The phone screen suddenly lit up in the dark, and the continuous vibration notification broke the silence. I opened my sleepy eyes and saw that the trading community had popped up a dozen @messages—all from the same ID: "Night Sailing Boat".
"Teacher, it blew up again" "Why is it always me?" "This time I really lost my contract"
I clicked on his liquidation screenshot: Bitcoin broke its previous high, and he went all in short, with 100x leverage, a position value of 370,000 U, and the liquidation price was only 0.3% higher than the opening price. A slight fluctuation in the market instantly brought it to zero.
This was already his seventh liquidation in three months. I reviewed his trading records: always chasing highs and cutting losses, always fully leveraged, always reversing at market turning points. The most ironic thing is that last week he had opened a long position at a low point, made a 3% profit, and hurriedly closed it—missing the subsequent 200% increase.

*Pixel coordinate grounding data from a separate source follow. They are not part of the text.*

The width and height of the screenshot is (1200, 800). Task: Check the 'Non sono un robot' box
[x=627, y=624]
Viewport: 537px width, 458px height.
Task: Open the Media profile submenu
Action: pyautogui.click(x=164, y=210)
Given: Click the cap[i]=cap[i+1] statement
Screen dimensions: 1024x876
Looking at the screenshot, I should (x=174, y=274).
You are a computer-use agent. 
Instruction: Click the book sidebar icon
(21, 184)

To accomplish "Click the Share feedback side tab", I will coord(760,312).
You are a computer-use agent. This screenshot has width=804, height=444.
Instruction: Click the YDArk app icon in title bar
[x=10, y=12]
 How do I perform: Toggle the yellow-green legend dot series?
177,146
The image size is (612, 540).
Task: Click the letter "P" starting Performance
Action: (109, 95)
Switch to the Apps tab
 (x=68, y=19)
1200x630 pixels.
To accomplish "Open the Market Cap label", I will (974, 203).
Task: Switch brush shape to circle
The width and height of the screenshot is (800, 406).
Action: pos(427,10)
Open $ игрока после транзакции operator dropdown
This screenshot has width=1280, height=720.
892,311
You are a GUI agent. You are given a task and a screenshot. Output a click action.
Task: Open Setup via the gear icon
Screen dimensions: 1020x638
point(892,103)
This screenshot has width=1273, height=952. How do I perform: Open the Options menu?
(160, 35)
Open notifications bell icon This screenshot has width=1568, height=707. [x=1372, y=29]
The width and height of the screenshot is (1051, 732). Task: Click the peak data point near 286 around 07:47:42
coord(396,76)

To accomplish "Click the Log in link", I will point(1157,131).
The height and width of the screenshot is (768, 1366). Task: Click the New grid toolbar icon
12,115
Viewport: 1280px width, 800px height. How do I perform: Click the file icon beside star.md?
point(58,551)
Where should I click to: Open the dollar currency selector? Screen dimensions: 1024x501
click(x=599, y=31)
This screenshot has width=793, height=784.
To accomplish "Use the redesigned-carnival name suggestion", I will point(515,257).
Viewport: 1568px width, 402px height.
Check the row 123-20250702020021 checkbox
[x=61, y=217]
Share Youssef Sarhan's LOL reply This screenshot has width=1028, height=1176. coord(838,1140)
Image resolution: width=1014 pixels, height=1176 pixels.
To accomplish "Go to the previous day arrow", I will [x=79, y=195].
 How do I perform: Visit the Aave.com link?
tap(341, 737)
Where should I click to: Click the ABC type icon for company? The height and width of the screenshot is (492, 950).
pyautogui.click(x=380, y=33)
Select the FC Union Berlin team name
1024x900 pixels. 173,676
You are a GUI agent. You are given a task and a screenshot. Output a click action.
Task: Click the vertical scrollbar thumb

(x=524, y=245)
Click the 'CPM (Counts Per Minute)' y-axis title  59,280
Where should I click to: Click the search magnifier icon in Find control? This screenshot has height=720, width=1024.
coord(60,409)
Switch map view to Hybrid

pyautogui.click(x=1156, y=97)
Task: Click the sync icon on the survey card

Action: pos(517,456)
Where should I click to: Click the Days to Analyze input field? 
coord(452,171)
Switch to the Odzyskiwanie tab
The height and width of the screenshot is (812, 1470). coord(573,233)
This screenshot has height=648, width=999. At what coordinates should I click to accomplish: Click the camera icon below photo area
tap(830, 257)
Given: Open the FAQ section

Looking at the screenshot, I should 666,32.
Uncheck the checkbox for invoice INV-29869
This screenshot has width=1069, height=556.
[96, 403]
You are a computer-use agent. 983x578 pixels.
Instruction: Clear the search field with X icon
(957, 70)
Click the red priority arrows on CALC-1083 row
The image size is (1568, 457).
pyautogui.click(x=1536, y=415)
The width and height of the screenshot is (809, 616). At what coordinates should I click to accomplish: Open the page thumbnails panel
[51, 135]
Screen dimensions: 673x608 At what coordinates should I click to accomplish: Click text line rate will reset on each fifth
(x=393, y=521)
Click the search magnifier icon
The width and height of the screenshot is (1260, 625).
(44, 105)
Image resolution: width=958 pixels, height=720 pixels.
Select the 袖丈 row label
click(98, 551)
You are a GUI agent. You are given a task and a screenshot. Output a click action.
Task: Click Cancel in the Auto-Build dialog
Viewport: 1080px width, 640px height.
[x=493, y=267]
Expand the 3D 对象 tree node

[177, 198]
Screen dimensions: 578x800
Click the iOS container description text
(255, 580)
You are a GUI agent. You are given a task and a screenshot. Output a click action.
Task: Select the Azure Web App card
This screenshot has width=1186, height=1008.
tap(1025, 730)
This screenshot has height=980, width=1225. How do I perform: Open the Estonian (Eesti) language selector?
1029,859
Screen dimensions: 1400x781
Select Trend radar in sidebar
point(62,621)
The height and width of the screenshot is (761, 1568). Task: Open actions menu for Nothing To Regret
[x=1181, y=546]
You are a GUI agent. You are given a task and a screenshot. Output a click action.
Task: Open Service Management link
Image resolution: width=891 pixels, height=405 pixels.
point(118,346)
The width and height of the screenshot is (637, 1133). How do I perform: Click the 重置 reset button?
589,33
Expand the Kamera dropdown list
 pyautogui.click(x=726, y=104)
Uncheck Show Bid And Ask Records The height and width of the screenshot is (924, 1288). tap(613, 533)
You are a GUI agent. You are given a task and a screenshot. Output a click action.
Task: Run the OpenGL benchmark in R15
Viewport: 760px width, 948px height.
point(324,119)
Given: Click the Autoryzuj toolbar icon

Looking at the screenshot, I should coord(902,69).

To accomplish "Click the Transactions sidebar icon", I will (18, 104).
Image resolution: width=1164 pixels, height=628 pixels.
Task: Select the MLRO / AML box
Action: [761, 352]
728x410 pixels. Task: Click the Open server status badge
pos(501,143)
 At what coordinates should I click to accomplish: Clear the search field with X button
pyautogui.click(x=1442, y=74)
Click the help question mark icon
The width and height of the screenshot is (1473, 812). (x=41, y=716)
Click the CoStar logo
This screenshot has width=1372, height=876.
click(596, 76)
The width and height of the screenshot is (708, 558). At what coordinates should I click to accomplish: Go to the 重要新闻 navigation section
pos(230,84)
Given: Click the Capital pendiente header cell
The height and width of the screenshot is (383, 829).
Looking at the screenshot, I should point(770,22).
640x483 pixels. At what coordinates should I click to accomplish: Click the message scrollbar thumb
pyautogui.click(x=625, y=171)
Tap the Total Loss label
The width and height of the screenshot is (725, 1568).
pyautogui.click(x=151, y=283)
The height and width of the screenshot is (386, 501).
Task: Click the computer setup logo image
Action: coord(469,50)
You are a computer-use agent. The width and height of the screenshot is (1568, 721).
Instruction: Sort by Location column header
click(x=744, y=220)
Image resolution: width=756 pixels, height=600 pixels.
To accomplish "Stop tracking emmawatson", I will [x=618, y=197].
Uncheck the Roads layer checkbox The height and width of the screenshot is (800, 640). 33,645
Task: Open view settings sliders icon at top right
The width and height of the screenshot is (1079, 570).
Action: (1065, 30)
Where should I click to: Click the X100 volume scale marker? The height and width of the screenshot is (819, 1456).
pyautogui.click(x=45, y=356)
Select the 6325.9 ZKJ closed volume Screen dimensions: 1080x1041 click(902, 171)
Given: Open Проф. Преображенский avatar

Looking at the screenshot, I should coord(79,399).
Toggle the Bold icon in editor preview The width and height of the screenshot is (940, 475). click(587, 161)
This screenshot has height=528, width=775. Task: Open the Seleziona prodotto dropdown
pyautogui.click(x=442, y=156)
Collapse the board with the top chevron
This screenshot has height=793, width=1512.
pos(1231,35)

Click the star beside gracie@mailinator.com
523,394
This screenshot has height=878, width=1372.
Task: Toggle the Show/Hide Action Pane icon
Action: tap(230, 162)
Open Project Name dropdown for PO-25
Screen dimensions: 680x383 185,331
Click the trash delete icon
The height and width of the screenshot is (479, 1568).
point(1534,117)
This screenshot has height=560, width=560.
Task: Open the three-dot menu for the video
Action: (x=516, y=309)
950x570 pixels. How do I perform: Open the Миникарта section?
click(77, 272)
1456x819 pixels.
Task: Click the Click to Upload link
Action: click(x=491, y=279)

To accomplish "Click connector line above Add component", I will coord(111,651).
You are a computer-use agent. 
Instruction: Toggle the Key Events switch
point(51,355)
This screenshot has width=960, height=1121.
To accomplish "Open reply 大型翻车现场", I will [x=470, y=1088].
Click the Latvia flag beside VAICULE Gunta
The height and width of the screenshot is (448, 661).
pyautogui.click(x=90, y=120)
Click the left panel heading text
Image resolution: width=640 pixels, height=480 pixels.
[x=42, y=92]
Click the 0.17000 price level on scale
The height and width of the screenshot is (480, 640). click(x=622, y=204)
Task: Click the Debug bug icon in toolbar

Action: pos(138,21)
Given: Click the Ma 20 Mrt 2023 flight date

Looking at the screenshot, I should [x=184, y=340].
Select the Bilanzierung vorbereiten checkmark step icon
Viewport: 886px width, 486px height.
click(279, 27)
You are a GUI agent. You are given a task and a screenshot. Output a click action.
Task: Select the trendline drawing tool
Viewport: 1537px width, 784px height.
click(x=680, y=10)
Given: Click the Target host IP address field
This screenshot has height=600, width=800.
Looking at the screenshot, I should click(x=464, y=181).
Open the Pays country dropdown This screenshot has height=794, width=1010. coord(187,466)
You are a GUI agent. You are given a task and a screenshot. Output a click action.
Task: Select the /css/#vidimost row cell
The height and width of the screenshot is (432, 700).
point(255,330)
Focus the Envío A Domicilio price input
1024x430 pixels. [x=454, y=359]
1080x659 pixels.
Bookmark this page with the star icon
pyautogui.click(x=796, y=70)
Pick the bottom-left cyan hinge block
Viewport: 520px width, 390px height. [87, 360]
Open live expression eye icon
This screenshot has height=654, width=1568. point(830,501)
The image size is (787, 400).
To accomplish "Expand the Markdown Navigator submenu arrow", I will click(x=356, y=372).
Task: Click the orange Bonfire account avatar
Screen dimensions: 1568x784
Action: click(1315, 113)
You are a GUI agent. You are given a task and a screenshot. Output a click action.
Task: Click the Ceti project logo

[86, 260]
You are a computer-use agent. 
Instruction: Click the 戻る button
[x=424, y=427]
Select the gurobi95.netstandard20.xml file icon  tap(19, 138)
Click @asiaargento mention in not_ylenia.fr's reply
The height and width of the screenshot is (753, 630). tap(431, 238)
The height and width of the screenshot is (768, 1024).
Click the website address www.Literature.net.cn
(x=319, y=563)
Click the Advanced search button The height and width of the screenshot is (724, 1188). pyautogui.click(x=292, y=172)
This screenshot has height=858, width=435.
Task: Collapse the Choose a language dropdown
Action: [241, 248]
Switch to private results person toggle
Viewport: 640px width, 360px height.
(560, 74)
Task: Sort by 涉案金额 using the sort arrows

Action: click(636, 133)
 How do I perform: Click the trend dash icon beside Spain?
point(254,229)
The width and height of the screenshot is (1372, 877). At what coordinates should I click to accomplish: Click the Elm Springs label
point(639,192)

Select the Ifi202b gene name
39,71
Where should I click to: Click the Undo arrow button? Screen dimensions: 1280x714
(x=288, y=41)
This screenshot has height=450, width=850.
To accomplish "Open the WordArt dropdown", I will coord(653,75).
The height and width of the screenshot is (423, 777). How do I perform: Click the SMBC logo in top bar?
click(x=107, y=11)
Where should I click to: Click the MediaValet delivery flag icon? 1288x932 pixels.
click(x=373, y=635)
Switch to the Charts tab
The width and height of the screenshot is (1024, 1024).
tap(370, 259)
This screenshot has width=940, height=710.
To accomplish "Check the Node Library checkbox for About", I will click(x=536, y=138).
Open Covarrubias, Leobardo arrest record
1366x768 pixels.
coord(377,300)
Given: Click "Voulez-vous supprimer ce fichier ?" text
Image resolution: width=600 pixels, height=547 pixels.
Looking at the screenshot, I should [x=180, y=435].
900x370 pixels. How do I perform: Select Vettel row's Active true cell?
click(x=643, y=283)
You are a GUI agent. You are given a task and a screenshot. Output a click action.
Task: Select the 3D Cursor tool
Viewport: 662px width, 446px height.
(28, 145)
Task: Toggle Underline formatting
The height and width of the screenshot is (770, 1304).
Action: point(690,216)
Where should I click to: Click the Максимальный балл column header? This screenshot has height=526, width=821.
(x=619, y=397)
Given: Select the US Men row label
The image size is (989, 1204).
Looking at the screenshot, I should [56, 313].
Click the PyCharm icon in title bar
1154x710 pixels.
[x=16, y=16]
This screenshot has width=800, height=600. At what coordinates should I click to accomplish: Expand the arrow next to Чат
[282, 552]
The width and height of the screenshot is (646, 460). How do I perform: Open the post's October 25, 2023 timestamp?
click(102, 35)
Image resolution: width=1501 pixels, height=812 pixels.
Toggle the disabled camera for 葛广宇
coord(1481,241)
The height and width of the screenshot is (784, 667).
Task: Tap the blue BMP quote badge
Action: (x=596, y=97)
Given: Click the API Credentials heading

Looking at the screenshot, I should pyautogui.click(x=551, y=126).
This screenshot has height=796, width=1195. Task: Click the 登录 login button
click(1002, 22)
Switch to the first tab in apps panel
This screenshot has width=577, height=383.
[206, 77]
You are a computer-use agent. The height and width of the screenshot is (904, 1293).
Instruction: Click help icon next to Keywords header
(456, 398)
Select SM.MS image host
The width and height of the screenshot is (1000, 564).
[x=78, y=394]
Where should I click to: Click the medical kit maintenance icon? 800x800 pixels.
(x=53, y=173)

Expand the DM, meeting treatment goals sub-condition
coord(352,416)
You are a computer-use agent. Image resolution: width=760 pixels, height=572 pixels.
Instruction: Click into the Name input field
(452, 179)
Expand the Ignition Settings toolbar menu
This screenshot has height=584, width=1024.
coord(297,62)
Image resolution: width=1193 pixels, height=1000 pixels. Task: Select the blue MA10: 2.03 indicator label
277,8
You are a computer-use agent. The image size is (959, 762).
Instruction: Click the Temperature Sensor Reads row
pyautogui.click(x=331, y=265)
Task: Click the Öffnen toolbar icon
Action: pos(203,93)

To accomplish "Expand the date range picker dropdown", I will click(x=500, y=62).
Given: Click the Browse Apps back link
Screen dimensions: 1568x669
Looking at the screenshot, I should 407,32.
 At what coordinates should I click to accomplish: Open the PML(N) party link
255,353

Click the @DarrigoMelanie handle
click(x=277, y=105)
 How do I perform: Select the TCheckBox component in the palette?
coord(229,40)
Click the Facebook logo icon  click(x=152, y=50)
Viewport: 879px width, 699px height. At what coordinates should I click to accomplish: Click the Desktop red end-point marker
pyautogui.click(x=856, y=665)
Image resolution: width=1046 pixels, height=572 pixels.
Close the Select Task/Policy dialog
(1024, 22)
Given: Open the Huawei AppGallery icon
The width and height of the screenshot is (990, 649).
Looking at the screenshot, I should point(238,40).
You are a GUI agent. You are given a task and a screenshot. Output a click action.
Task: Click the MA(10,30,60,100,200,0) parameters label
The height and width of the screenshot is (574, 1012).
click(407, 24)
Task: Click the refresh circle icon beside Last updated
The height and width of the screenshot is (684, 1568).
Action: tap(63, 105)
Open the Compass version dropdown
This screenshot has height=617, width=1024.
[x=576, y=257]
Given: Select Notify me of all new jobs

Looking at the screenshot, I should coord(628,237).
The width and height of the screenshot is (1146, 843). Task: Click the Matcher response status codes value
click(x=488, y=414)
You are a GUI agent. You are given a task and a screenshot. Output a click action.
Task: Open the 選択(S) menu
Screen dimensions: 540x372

"Do you think the market is targeting you?" I called him. On the other end of the line was a stifled sob: "I studied all the technical indicators, stared at the market for 18 hours a day, why..." "Because you are always fighting with the market," I interrupted him, "but you have never talked to yourself."
That early morning, I showed him my trading log: March 12, 2020, lost 83% during a crash, vomited for half an hour in the bathroom; May 19, 2021, closed the long position early to avoid a crash, but got washed out too early from a counter short; November 2022, FTX collapsed, arbitrage position had a daily drawdown of 42%...
"True transformation is not learning to conquer the market, but learning to accept your own incompetence."
The first action I taught him was not to watch the market, but to keep accounts:
Before each trade, handwrite a risk assessment form, use a simulated account to test emotional thresholds, and if profits exceed 20%, withdraw 10%.
Three months later, he sent me a new screenshot: the account net value curve finally no longer had the sharp ups and downs but was a steady 30-degree diagonal line. The latest note read: "Traded 3 times this week, stopped loss on 2 trades, profit-loss ratio 2.8:1"
Last night Bitcoin surged again, and he unexpectedly didn’t send a message asking about it. Early in the morning, I took the initiative to ask him: "Didn’t you chase the long position?" "I’m waiting for a pullback confirmation," he sent a coffee emoji, "the important thing is to stay alive, not to party."
I know that the gambler who used to collapse in the early morning has finally learned to sleep peacefully in the storm.
Before, he was stumbling alone in the dark, now the light is in my hands.